=== Exercise brief ===
Continue the passage about Tom Taylor's illegible handwriting from its final sentence.

=== Quoted passage ===
—————
A peculiar feature of Tom Taylor's editorship was the hieroglyphical character of his handwriting. His missives of instructions to artists and writers came as a terror to the receivers, who could make little of them. "Mr. Tom Taylor's letters," Mr. Swain informs me, "were often very difficult to decipher. His writing was peculiar, and he would also continue the letter if necessary in any odd corner that was vacant. I remember his writing some instructions to an artist one day in this fashion, while I stood at his table, and, while blotting it, saying, 'You can send it off, but I don't think he'll be able to make it out.'" To this experience may be added my own—that I have been the first to decipher one of these notes addressed to an unattached artist, now understood for the first time, nearly twenty years after it was written. To the compositors he was a perpetual tribulation; and it is doubtful if he could not have given points to Horace Greeley. That his son helped him, towards the end, in a secretarial sort of way, was no doubt a saving mercy.
—————
Item-finding lines:
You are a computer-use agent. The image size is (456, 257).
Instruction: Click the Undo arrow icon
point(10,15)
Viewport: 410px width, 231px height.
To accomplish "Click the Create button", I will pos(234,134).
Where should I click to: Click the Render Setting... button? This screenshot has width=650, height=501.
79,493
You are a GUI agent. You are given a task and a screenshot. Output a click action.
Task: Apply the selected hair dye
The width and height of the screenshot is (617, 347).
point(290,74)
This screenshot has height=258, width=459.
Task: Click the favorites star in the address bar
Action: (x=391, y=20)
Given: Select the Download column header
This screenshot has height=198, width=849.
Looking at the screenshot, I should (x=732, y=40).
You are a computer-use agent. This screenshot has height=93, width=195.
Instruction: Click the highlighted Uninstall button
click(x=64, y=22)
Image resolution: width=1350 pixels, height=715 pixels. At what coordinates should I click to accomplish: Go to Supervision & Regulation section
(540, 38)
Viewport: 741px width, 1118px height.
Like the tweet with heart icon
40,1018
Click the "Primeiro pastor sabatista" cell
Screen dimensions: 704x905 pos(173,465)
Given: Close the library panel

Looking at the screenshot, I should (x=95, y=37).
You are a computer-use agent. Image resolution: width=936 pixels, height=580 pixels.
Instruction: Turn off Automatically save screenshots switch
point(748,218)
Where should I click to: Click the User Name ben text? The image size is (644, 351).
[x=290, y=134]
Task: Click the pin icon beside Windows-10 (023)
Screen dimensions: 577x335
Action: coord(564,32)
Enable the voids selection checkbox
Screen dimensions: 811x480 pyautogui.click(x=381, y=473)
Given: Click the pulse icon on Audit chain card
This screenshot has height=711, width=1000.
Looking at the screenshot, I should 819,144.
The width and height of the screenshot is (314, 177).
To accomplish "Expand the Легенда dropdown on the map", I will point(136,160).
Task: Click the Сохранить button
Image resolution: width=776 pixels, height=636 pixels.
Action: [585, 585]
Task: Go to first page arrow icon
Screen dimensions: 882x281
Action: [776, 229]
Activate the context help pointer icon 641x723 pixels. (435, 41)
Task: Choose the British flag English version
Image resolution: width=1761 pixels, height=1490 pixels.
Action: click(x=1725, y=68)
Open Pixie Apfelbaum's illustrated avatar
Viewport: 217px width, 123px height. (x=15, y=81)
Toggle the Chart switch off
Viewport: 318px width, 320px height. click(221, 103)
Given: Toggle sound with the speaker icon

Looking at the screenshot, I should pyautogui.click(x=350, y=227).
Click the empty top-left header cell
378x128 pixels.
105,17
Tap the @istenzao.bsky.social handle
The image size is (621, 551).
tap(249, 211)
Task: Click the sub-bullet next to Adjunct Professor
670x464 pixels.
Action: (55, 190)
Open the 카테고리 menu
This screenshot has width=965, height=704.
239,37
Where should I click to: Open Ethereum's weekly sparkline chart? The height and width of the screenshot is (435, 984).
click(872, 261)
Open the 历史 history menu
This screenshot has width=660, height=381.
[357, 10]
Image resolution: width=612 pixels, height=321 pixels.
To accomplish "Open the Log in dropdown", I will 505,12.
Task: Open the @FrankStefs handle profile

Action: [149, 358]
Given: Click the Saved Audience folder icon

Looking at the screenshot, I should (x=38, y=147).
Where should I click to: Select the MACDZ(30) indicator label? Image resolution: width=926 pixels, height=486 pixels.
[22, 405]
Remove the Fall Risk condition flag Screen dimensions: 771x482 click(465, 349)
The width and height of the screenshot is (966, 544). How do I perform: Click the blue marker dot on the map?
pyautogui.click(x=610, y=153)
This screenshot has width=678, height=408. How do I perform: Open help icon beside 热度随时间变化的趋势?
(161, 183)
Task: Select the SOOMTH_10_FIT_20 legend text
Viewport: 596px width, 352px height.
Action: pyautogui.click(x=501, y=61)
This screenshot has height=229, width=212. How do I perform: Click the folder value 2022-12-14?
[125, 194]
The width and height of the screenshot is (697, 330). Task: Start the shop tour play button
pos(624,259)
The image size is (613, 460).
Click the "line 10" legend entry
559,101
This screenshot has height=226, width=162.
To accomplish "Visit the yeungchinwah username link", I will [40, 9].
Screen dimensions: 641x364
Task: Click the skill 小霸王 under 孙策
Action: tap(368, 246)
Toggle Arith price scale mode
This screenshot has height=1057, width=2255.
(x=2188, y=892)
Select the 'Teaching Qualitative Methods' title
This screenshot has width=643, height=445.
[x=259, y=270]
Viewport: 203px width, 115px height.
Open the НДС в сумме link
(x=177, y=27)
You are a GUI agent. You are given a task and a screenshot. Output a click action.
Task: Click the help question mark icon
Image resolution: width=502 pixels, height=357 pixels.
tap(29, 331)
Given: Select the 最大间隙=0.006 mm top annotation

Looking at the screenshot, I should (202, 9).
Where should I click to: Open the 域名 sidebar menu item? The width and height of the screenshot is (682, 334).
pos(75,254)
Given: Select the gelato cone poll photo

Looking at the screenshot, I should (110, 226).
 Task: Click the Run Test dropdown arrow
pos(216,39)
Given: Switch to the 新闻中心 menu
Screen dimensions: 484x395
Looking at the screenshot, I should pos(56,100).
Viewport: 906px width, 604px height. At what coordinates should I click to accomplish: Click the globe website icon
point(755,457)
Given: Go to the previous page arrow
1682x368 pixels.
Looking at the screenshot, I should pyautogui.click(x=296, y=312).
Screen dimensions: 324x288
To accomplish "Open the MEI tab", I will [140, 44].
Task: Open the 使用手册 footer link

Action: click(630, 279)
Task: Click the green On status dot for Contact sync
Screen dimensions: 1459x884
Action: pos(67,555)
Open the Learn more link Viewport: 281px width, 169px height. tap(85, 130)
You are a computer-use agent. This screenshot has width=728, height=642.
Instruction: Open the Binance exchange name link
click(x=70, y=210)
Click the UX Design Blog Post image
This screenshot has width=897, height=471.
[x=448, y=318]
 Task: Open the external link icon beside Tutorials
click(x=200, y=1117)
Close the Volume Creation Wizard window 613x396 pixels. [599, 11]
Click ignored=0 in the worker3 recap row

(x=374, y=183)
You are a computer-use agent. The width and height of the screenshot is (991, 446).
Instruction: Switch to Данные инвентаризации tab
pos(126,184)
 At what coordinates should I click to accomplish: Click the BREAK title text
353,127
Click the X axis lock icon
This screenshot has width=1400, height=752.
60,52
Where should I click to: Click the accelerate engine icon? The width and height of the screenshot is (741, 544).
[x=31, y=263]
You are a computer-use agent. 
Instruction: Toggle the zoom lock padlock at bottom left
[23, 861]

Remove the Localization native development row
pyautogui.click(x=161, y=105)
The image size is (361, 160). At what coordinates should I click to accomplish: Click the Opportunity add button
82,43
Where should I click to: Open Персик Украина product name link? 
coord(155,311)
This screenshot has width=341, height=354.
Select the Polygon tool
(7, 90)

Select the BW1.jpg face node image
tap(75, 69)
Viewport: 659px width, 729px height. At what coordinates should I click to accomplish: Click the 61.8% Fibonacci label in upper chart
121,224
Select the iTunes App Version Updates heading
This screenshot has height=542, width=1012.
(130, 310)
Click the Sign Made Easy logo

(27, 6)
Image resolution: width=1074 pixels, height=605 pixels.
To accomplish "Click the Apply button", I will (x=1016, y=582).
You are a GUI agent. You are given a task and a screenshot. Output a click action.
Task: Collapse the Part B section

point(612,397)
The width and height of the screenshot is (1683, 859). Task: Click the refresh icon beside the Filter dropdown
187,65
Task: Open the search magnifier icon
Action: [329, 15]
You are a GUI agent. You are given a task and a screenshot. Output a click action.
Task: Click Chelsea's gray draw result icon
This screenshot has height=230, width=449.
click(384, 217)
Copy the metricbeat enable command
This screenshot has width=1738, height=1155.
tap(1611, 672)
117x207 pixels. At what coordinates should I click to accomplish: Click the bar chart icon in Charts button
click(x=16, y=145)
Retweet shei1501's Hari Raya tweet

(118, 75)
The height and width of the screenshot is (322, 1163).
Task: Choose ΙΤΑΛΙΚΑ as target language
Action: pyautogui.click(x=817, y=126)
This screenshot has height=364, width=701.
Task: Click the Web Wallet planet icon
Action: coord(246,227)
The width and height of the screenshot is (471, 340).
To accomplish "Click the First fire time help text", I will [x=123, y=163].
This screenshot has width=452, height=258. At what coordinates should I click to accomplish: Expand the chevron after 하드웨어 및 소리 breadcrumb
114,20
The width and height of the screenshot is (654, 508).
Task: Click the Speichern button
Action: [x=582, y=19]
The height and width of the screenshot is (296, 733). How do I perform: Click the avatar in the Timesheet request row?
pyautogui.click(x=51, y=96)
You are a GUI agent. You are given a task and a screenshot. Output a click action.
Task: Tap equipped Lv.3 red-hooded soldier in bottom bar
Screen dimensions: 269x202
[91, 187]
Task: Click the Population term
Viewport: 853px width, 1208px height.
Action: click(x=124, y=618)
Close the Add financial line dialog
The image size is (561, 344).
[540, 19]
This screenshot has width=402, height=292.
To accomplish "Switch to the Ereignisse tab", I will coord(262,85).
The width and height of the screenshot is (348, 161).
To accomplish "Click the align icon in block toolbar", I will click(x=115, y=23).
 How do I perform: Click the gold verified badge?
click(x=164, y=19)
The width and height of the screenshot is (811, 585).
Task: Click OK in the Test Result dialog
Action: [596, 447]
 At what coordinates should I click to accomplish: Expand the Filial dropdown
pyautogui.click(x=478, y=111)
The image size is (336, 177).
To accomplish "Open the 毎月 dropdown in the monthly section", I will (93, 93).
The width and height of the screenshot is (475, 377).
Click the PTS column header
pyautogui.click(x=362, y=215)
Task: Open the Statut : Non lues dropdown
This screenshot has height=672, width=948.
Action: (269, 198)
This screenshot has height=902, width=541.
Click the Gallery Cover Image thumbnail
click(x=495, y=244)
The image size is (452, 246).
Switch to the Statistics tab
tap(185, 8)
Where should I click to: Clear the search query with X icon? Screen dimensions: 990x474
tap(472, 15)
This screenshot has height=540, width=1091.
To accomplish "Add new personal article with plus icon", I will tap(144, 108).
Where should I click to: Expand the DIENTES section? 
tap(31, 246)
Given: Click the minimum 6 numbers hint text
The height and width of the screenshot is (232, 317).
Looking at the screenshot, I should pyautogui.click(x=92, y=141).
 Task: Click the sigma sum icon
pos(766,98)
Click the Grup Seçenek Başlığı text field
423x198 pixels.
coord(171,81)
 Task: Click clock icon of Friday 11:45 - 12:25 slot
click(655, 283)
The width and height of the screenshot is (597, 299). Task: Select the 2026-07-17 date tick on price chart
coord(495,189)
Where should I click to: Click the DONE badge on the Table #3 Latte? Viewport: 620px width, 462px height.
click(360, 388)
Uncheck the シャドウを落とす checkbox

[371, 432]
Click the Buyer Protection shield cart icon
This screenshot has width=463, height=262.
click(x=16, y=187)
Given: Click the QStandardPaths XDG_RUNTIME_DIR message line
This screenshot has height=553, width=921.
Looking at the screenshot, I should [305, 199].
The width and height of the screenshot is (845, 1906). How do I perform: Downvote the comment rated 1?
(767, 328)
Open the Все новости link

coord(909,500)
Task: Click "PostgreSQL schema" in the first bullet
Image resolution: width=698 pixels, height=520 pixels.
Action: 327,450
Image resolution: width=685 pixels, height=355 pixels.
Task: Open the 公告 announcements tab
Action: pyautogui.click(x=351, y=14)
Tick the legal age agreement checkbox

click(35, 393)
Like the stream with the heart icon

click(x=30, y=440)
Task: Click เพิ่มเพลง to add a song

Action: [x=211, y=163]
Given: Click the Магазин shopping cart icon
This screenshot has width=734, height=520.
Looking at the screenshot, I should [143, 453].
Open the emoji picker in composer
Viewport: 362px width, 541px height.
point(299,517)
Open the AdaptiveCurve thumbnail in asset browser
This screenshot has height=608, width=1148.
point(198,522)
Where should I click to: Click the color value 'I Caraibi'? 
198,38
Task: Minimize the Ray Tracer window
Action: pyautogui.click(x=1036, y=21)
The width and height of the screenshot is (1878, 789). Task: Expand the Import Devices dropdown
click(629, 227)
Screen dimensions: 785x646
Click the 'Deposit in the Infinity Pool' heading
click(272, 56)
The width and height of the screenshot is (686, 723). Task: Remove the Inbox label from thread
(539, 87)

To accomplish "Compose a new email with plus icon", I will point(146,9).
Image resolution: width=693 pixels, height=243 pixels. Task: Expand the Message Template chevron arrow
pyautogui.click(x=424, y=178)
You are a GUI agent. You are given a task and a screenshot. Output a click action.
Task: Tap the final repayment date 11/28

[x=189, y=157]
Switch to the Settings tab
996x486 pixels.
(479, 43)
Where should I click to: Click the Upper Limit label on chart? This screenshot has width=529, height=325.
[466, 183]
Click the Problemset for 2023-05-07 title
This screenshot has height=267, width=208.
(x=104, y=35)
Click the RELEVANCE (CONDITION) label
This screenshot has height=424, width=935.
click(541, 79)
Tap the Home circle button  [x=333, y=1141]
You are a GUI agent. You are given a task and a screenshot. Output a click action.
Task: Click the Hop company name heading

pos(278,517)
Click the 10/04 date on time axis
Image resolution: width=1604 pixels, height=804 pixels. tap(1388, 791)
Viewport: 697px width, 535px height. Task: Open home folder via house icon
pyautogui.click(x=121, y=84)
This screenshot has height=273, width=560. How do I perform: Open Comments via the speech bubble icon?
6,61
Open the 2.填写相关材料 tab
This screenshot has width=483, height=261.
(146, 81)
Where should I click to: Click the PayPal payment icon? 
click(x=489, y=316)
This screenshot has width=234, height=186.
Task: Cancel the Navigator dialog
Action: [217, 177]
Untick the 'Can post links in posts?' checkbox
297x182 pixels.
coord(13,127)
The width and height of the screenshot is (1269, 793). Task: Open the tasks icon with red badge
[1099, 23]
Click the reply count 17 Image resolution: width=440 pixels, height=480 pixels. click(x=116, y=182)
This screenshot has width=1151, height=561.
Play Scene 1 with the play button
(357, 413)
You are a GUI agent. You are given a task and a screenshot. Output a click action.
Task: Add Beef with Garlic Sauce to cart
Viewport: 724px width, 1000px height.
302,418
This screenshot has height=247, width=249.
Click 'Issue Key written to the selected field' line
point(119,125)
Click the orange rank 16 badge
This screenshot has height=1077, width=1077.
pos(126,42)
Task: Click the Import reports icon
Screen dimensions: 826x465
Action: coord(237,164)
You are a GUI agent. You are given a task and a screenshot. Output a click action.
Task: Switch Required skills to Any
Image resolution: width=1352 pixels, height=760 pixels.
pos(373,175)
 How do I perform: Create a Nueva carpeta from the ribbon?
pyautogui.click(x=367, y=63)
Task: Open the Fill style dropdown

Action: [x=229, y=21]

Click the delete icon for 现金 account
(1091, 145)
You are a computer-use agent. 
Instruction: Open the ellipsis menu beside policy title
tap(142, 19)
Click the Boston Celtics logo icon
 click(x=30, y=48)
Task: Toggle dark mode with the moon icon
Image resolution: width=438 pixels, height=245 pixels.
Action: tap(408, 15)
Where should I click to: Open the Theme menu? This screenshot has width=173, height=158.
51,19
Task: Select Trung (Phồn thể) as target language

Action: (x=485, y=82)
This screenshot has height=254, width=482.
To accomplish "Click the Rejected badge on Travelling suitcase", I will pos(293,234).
—————
=== Result of the exercise ===
His was one of the busiest literary and journalistic careers of the day; and when he died he left a void—great, it is true, yet in one respect easily enough filled. But it was little to his friends that his humour was not of the brightest and lightest, for his heart was of the warmest, as Mr. George Meredith set forth in the October number of the "Cornhill Magazine," to which he contributed a noble tribute—"To a Friend Recently Lost, T. T."—a sonnet beginning:—

"When I remember, Friend, whom lost I call
Because a man beloved is taken hence,
The tender humour and the fire of sense
In your good eyes: how full of heart for all;
And chiefly for the weaker by the wall,
You bore that light of sane benevolence:"

The Punch men, themselves, in a whole-page obituary (July 24th, 1880), bore graceful testimony to his personal worth. "That he is not with us," they said, "is hard to imagine.... A cultivated man of letters, an admirable scholar, he was as free from pedantry as he was incapable of idleness. From first to last he was, in the highest and best sense, 'Thorough.' ... Quick to detect and appreciate talent, he was ready in every way and on all occasions to hold out a helping hand to a beginner." Thus feelingly they spoke of "the dear friend" they had lost. For in his death they forgot the little annoyances they had suffered from the tampering with their lines and spoiling their points, of which they had sometimes had occasion to complain; with other drawbacks belonging to an essentially fidgety nature. It may safely be said, that if he left a hard task to his successor to work up the reputation of Punch as a comic paper, he did not at least render it difficult for him to make his mark by comparison.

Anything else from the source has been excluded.